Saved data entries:
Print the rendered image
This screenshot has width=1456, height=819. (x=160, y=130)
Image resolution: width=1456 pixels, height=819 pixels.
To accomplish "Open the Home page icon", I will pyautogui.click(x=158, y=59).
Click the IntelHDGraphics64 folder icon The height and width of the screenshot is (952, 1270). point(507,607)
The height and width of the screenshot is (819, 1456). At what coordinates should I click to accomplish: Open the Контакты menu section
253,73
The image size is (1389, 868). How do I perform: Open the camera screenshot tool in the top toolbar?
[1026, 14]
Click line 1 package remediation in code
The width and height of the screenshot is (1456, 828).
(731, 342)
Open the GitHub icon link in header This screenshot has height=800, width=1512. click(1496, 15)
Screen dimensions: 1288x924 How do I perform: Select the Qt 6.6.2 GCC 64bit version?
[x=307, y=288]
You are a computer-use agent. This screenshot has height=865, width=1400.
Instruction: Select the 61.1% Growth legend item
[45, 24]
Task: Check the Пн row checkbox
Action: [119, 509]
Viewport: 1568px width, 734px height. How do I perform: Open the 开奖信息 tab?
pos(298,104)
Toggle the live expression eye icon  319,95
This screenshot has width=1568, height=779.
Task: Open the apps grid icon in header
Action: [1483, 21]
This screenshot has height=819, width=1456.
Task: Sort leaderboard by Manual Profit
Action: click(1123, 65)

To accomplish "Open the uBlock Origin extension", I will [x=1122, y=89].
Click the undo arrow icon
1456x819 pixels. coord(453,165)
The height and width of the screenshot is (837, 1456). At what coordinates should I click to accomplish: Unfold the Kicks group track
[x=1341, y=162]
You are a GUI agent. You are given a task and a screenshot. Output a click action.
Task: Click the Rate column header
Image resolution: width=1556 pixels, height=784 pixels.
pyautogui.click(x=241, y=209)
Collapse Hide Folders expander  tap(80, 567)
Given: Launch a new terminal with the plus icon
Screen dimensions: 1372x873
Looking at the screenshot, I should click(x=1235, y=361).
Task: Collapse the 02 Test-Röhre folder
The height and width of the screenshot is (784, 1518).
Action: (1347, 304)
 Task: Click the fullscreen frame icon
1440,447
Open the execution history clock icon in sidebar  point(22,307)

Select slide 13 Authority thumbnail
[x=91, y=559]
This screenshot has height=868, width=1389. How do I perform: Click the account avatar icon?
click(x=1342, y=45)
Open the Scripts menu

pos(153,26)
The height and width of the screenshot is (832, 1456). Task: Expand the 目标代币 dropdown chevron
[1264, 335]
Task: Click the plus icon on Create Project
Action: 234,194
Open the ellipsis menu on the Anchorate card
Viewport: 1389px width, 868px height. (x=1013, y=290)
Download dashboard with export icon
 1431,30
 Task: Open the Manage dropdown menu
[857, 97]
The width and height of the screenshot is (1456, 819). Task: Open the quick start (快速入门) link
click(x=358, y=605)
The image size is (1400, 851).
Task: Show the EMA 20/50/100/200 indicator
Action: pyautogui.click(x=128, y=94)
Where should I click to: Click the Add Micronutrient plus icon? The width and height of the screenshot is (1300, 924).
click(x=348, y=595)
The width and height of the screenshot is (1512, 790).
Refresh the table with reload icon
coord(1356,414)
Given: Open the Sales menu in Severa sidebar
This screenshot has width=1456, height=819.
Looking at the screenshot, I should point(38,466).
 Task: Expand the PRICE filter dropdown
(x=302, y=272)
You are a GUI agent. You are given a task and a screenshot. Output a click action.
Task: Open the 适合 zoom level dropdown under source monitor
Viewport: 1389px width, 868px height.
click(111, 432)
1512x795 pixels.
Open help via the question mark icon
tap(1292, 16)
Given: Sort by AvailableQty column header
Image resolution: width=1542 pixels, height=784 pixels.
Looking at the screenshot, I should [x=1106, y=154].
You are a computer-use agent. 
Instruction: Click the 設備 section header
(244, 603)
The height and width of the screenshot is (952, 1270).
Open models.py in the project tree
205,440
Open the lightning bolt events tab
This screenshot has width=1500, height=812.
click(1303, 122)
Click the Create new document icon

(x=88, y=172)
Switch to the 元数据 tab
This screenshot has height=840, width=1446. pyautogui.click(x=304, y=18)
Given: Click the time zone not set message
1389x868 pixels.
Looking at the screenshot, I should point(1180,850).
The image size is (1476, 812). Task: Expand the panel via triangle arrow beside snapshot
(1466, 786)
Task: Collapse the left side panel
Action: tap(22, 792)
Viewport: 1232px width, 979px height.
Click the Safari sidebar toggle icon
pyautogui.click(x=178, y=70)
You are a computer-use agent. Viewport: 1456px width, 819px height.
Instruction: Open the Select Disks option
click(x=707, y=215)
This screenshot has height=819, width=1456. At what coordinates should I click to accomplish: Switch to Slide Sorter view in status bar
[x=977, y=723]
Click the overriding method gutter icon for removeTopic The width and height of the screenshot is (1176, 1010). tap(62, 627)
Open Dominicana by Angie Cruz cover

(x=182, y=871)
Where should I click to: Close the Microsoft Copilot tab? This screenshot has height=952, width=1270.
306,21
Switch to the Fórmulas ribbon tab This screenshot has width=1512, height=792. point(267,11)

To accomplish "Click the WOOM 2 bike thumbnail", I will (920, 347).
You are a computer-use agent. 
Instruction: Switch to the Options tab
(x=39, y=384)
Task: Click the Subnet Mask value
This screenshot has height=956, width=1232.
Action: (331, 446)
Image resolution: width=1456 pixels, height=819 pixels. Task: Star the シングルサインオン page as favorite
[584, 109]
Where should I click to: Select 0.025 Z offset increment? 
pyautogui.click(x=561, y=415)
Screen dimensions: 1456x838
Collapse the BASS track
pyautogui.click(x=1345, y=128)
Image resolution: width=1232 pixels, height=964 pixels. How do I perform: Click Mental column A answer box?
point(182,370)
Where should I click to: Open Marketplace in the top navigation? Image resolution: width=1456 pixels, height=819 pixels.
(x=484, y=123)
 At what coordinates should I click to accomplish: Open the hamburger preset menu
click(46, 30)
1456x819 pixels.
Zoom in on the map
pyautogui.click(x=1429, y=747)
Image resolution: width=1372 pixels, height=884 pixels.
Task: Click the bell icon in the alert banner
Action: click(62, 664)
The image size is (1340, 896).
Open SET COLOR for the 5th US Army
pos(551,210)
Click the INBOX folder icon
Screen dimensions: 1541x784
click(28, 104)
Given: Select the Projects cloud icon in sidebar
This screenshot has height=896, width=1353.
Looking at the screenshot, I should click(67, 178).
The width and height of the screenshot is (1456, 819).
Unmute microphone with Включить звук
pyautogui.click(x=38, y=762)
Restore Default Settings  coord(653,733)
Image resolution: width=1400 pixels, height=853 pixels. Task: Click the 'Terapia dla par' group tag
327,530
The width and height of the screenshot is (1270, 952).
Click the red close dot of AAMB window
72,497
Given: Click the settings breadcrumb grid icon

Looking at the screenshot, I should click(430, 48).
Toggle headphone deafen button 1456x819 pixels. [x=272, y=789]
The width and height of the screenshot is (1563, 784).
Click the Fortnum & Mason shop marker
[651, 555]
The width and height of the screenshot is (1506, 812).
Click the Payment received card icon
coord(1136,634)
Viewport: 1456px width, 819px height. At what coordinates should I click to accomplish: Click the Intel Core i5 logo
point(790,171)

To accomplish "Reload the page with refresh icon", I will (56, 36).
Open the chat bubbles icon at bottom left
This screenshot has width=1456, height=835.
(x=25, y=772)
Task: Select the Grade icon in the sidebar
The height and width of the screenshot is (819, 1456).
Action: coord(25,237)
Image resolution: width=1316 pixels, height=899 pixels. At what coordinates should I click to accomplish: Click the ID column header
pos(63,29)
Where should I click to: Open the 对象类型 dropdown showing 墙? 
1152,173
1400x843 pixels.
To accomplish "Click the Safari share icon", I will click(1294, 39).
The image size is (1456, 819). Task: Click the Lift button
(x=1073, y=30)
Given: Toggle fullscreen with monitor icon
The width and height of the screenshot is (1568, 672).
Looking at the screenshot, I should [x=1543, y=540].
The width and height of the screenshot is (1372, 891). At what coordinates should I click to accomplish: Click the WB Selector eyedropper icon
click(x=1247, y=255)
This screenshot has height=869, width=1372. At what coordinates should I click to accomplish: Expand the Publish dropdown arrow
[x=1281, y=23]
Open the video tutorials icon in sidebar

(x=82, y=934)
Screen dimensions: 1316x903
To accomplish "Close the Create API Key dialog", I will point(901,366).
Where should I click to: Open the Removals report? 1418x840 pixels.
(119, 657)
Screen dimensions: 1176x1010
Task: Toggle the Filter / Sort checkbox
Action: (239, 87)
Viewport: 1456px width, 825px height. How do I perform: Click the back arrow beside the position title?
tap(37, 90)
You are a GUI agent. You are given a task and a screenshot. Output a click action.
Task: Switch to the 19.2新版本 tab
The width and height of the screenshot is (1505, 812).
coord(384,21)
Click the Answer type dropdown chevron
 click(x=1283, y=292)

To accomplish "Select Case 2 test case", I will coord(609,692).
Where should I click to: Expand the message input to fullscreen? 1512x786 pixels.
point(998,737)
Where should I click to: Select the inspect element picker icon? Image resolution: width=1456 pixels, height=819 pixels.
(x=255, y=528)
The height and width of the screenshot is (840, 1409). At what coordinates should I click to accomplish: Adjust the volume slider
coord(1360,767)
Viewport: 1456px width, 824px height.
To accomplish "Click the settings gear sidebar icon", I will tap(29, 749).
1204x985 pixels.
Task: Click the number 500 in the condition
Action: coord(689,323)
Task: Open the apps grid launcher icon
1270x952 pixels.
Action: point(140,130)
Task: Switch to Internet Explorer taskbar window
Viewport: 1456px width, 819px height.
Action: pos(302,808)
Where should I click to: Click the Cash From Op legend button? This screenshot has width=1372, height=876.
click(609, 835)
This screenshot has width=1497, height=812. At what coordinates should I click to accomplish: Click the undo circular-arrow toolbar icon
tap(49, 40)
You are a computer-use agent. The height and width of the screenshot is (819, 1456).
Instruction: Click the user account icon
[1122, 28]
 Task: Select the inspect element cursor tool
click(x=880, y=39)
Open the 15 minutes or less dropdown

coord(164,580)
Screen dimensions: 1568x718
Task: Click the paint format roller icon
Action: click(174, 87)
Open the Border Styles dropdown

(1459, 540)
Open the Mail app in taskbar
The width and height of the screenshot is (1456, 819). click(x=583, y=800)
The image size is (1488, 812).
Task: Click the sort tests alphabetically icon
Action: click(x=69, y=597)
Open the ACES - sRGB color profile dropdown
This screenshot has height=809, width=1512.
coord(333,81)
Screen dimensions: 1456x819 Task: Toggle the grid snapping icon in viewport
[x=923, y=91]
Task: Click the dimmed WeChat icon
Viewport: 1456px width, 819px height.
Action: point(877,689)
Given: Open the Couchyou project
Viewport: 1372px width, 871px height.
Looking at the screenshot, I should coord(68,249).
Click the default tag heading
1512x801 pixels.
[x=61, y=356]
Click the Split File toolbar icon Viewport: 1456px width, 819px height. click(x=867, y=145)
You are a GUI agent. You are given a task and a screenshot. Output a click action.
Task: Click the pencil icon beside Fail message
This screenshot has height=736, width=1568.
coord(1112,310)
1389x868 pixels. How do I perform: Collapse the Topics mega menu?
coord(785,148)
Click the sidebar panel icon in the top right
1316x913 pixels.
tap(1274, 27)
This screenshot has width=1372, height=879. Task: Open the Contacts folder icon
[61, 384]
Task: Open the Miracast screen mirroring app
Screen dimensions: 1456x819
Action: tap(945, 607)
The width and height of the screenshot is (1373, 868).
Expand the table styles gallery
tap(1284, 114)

** Directions for this task **
Return only the number of lines above that include the word "monitor".

** Solution for this task **
2